Question

Symmetry in integrals Use symmetry to evaluate the following integrals.$$\int_{-\pi / 4}^{\pi / 4} \tan x d x$$

Answer

**step1 Identify the function and the interval**

The integral to be evaluated is $$\int_{-\pi / 4}^{\pi / 4} \tan x d x$$. Here, the function is $$f(x) = \tan x$$ and the interval of integration is from $$-\frac{\pi}{4}$$ to $$\frac{\pi}{4}$$. This is a symmetric interval of the form $$[-a, a]$$, where $$a = \frac{\pi}{4}$$.

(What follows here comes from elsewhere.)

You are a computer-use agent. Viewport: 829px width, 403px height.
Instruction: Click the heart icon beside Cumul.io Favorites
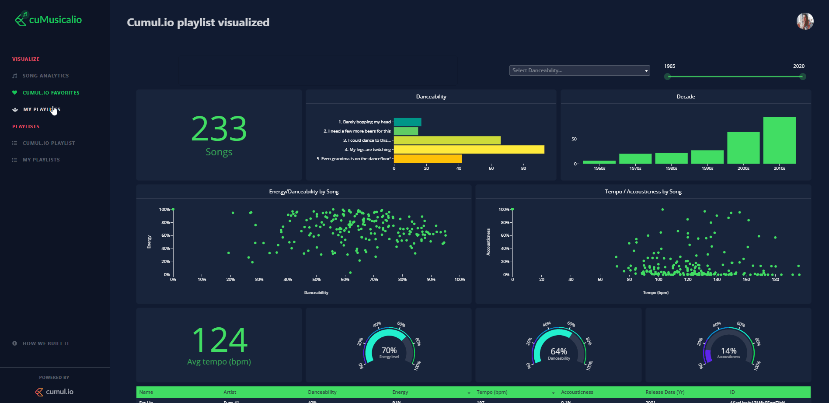tap(15, 93)
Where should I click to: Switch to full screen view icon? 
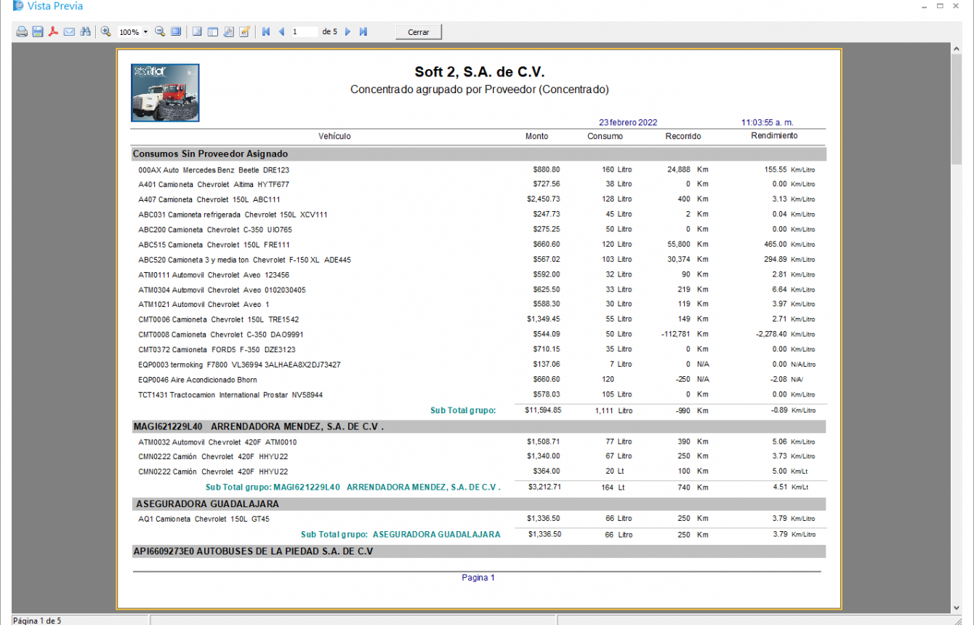(176, 32)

**step2 Determine if the function is even or odd**

To determine if a function $$f(x)$$ is even or odd, we evaluate $$f(-x)$$.

If $$f(-x) = f(x)$$, the function is even.

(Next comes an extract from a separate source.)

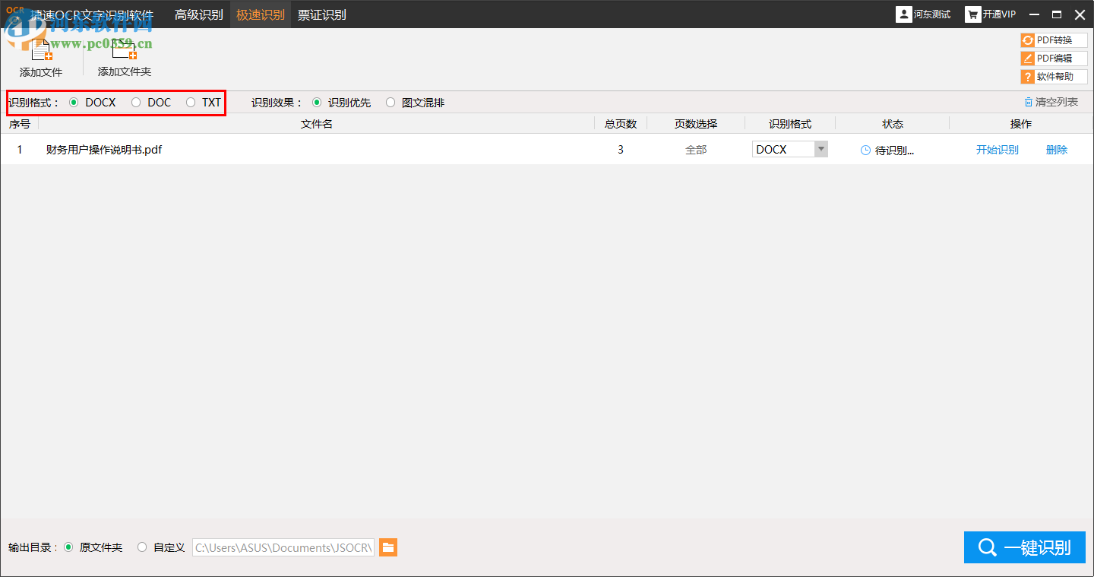Switch to the 票证识别 tab
The width and height of the screenshot is (1094, 577).
(321, 14)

If $$f(-x) = -f(x)$$, the function is odd.

Let $$f(x) = \tan x$$. We need to find $$f(-x)$$.

$$f(-x) = \tan(-x)$$

We know from trigonometric identities that $$\tan(-x) = -\tan x$$.

$$f(-x) = -\tan x$$

Since $$-\tan x = -f(x)$$, we have $$f(-x) = -f(x)$$. Therefore, $$f(x) = \tan x$$ is an odd function.

**step3 Apply the property of integrals for odd functions over a symmetric interval**

For an odd function $$f(x)$$ integrated over a symmetric interval $$[-a, a]$$, the property of definite integrals states that the integral is zero.

$$\int_{-a}^{a} f(x) d x = 0$$

Since $$f(x) = \tan x$$ is an odd function and the integration interval is $$[-\frac{\pi}{4}, \frac{\pi}{4}]$$, we can directly apply this property.

$$\int_{-\pi / 4}^{\pi / 4} \tan x d x = 0$$

Alternative answer

Answer: 0 Explain
This is a question about integrating a function over a symmetric interval, especially recognizing if the function is odd or even. The solving step is:

1. First, I looked at the function inside the integral, which is $\tan x$.
2. Then I checked the limits of integration. They are from $-\pi/4$ to $\pi/4$. This is a special kind of interval because it's symmetric around zero.
3. Next, I thought about what kind of function $\tan x$ is. I remembered that if you plug in a negative number for $x$ into $\tan x$, you get the negative of what you would get if you plugged in the positive number. So, $\tan(-x) = -\tan x$. This means $\tan x$ is an **odd function**.
4. When you have an odd function and you integrate it over an interval that's symmetric around zero (like from $-a$ to $a$), the positive "area" on one side of the y-axis cancels out the negative "area" on the other side.
5. Because $\tan x$ is an odd function and the interval is symmetric from $-\pi/4$ to $\pi/4$, the integral is simply 0.